(Supplied records begins)

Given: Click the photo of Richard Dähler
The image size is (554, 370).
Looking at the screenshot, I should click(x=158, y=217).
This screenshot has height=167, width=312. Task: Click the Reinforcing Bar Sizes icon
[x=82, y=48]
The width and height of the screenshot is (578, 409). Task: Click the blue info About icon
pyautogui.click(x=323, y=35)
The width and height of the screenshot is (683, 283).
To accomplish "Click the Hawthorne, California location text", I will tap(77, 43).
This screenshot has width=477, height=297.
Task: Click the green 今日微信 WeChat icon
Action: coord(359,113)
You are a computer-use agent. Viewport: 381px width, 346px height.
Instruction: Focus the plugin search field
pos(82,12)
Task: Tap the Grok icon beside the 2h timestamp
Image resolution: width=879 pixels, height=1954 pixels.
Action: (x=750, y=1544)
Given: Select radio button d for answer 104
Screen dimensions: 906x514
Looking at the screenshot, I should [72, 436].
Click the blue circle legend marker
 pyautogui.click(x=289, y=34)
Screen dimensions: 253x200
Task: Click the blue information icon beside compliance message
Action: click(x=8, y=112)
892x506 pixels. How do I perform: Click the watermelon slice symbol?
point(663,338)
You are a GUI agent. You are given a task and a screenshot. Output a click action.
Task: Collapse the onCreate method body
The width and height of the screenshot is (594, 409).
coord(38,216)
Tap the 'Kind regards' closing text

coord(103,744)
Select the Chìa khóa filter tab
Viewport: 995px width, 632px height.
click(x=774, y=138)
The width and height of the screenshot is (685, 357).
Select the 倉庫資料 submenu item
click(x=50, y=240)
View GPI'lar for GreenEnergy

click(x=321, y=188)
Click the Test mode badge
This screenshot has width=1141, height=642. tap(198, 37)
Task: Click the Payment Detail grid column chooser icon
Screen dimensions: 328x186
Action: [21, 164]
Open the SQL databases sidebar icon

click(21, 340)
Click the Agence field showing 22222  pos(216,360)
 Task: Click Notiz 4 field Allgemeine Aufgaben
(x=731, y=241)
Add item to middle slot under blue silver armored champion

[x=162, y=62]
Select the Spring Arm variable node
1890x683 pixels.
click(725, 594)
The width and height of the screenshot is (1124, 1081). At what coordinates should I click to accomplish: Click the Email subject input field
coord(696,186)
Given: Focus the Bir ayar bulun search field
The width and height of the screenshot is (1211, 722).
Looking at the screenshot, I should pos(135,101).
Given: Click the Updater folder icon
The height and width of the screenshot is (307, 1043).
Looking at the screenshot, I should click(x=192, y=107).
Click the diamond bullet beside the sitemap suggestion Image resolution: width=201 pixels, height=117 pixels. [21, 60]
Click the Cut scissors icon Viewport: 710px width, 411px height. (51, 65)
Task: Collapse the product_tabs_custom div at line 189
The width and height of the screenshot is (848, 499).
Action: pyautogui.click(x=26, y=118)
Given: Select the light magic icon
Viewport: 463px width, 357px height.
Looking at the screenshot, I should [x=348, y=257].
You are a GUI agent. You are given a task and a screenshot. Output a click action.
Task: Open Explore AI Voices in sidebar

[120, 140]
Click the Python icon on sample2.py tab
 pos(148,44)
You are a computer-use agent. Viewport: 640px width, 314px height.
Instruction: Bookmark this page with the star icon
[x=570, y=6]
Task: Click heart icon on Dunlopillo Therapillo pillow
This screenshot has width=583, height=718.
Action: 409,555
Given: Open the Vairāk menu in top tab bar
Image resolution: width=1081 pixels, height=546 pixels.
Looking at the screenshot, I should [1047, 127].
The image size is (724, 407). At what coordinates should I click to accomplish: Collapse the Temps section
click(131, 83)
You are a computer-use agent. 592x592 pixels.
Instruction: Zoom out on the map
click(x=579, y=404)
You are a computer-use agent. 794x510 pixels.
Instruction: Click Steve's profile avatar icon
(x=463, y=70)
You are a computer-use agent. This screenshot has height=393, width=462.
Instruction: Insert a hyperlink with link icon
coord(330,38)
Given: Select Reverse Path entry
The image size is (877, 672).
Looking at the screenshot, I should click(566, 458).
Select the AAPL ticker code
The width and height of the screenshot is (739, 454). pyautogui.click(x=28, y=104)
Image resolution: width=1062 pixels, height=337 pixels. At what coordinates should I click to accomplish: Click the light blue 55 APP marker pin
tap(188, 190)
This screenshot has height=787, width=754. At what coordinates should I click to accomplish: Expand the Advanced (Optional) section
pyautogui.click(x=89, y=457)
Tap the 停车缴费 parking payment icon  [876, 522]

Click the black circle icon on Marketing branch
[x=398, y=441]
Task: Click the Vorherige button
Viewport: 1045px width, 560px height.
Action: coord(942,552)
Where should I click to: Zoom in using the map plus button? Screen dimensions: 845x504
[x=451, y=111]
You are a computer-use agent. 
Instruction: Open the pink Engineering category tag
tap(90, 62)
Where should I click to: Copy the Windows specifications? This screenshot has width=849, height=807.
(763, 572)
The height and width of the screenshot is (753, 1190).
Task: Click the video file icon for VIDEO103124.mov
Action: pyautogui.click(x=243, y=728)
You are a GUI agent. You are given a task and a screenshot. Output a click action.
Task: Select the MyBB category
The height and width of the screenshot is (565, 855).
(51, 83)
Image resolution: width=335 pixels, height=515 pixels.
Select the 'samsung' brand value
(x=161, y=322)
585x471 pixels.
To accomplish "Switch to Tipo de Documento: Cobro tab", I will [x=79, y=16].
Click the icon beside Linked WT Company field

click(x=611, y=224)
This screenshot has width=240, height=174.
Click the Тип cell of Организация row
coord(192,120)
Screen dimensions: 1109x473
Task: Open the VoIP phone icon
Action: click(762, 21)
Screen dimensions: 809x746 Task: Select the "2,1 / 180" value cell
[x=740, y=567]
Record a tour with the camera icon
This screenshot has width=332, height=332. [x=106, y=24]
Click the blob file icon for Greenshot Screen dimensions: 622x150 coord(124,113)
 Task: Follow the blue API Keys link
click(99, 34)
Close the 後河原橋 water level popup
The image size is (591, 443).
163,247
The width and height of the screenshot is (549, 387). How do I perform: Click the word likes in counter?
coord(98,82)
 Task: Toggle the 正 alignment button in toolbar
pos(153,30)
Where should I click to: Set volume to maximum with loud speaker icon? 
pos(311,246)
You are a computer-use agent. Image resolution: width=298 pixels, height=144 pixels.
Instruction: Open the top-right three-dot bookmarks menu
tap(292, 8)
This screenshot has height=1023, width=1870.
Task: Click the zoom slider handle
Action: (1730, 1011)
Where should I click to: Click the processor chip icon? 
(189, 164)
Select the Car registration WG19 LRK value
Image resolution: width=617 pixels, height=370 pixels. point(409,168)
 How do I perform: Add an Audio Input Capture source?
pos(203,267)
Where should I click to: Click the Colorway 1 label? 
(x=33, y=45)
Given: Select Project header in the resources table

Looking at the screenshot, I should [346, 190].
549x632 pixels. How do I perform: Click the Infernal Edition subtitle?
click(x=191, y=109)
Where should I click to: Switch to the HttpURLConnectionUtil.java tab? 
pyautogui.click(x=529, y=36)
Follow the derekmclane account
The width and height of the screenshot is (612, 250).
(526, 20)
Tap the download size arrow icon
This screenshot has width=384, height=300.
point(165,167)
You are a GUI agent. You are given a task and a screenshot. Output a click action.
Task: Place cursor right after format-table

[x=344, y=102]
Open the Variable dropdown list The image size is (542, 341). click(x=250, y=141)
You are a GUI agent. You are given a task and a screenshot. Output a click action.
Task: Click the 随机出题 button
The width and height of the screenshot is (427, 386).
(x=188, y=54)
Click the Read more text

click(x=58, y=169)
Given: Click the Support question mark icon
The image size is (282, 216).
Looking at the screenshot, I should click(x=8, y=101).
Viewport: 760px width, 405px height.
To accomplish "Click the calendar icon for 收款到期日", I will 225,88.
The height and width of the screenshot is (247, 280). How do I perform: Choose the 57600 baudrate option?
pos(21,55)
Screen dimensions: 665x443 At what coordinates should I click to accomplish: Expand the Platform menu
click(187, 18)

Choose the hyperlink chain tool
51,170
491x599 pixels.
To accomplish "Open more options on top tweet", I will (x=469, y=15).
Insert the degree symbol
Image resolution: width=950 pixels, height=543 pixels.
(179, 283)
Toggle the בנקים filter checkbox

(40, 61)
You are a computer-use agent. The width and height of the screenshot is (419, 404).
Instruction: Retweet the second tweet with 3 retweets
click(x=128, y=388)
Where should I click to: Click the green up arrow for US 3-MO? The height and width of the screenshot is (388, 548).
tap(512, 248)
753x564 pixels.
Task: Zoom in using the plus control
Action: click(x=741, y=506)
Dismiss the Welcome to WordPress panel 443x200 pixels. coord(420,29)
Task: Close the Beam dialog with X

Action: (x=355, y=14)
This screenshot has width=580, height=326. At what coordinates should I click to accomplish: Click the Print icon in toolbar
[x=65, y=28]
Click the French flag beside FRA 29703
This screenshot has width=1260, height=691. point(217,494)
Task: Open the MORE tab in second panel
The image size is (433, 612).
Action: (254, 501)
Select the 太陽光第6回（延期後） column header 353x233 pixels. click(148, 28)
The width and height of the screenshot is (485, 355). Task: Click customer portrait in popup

(Supplied records ends)

Print exactly the lines above, between the one holding "Where should I click to: Click the Colorway" and the one holding "Open the Variable", inclusive, and nothing besides.

## Answer box
Where should I click to: Click the Colorway 1 label? 
(x=33, y=45)
Given: Select Project header in the resources table

Looking at the screenshot, I should [346, 190].
549x632 pixels. How do I perform: Click the Infernal Edition subtitle?
click(x=191, y=109)
Where should I click to: Switch to the HttpURLConnectionUtil.java tab? 
pyautogui.click(x=529, y=36)
Follow the derekmclane account
The width and height of the screenshot is (612, 250).
(526, 20)
Tap the download size arrow icon
This screenshot has width=384, height=300.
point(165,167)
You are a GUI agent. You are given a task and a screenshot. Output a click action.
Task: Place cursor right after format-table

[x=344, y=102]
Open the Variable dropdown list The image size is (542, 341). click(x=250, y=141)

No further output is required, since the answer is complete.